所以啊,当我随着时间的流动越长越大时,我也看得越来越开。
我常常会在同事面前自嘲自己无父无母,也常常会在同事面前自嘲自己要一个人养活一家人。因为自相矛盾,同事常常一脸懵逼,疑惑地盯着我看,然后回一句:“怎么可能?你这么爱笑,一看就是温室里的花朵啊。
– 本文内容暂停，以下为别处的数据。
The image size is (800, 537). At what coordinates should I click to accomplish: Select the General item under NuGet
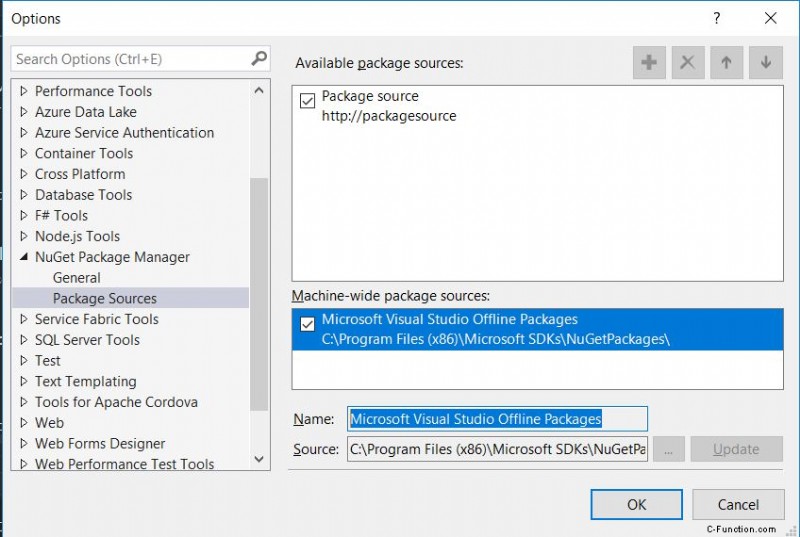tap(77, 278)

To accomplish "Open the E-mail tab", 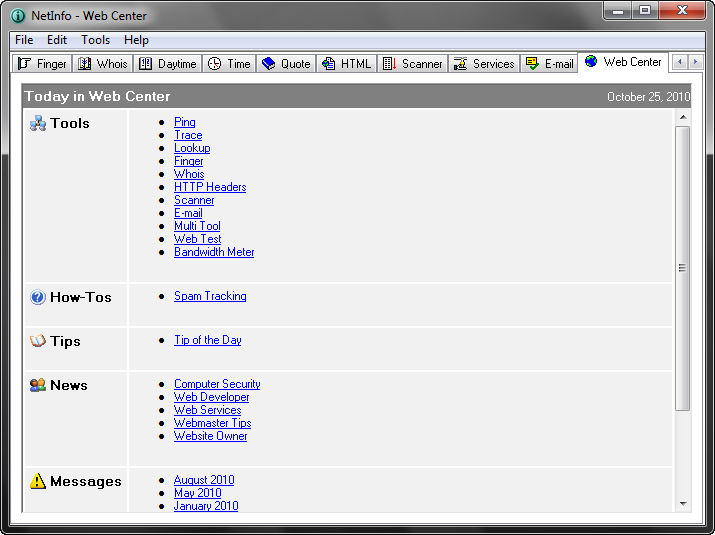I will tap(550, 64).
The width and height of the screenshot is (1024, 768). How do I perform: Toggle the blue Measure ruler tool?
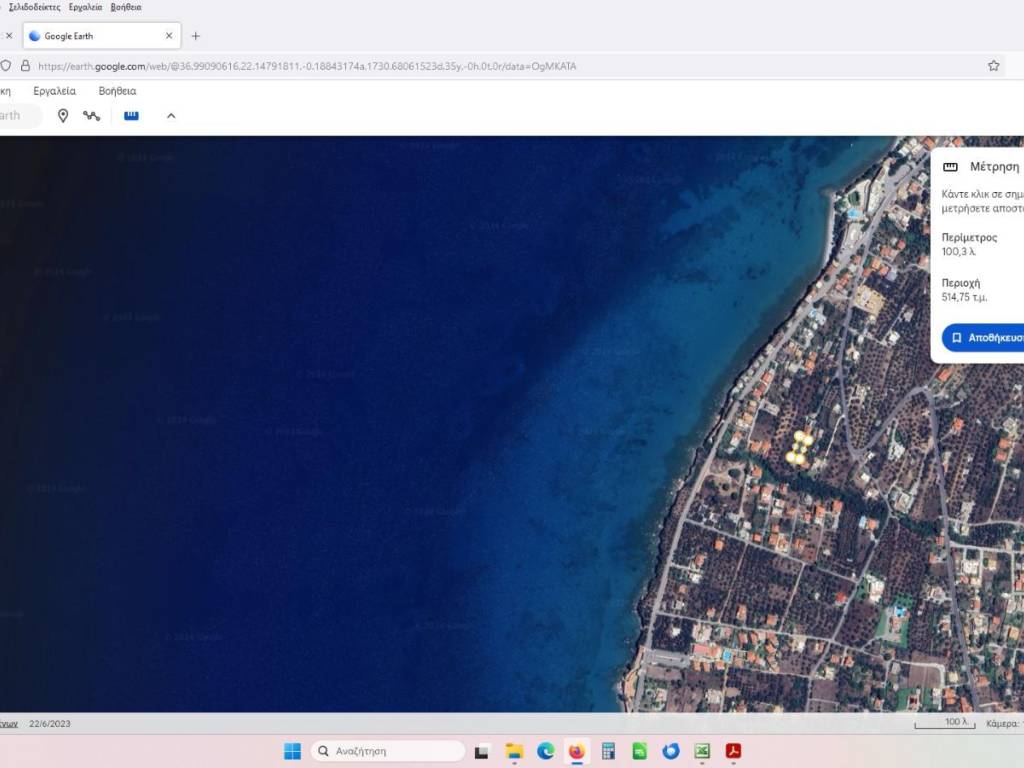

”
我笑笑不说话,他也就以为我在开玩笑,可是他不知道我的笑容背后藏住了多少辛酸。
我跌倒摔得头破血流时没有人上来关心我,我生病需要开刀时没有人给我鼓励,我穷困潦倒需要支援时没有人可以解我燃眉之急,这也就是朋友问我身体不好为什么还没日没夜加班的原因。
因为我的身后没有人,因为我无树可枝,无山可靠。
03.
就在刚刚,我的爸爸还打来电话问我:“什么时候回家?”
我加班刚回来有些疲惫,厌烦地说道:“快了,”,随后又耐心地讲道:“爸,你能不能先把要过年的东西买好,别等我回去张罗。”
我爸笑呵呵地回道:“家里没钱啊,怎么办?”
我惊讶道:“一点钱都没有吗?我离开家没多长时间啊,我还给了我妈一千块,都花掉了吗?”
我爸再次笑呵呵地说道:“花掉了,你知道你妈,花钱大手大脚的。”
我无奈,有气无力地回道:“好吧,那等我回来再说吧,我没几天就放假了,不行的话先问邻居借点钱。”然后匆忙挂掉了电话。
有时候,真正疲倦的不是身体,而是心。心被现实打压的,没有片刻喘息。
我不知道该拿什么拯救我的家庭,是拿金钱,还是我的婚姻?我不知道,而这两者,我也没有。
金钱,我一直在努力地工作,为家人,为自己;婚姻,我一直在逃避,因为我不想我的婚姻被绑架在我的家庭之上。
也因此,我很庆幸,自己曾经遇到的是一个不那么好的人,不然,我要如何在父母和恋人之间作抉择?
04.
我的爸妈,他们有点特别,所以爱情于我而言,并不是喜欢就可以在一起的,我还要为我的爸妈考虑,如果对方不能接受,抑或现实不允许我们在一起,我也只好放弃。
这世上,有些事,不是努力就可以改变的,比如爱情,比如我的家庭。
我的家庭应该可以用“不幸”或者“可怜”这两个字来囊括,虽然我极力不想承认,但不可否认,的确如此。
在我的家庭里,顶梁柱是弱不禁风的我。
说来有些可笑和匪夷所思,我的妈妈是语文课本中的疯娘,她先天就傻傻的,不识字,说话常常像是在说外星语,走路东倒西歪,瘦弱得不像话。
可在我的家庭里,她却又常常是冲在最前面的人,什么事都要插上一脚,啰嗦几句,尽管她说的话别人听不懂。所以,钱在她的手里花得非常快,她不识钱,同村的人还喜欢坑她。
我经常苦口婆心地劝她,别好强,别去找那些看起来好心的店家买东西,她常常不听,而我又不能用绳子绑住她。
我的爸爸呢,是个农民,识不了几个字,也没什么智慧,只会做些苦力活,而且还畏手畏脚的,遇事常常是躲在人后的,就像我生病开刀,他没有照顾我,给我疼爱,最后是姨妈心疼我把我接回家照顾的。
所以啊,这个家,只能靠我来支撑,虽然我也想做温室里的花朵,我也想回家有爸妈疼爱,可生为杂草的我又如何能变成花?
05.
家对于别人来说,是港湾,所以,过年回家,于他们而言,是温暖,是陪伴,是快乐。
可于我而言,过年回家,是义务,是责任,是血缘,是无可奈何的事,因为我无法选择。
我只能拼命努力,只能勤俭节约,只能试着去理解我的爸妈。这是我所能做的所有。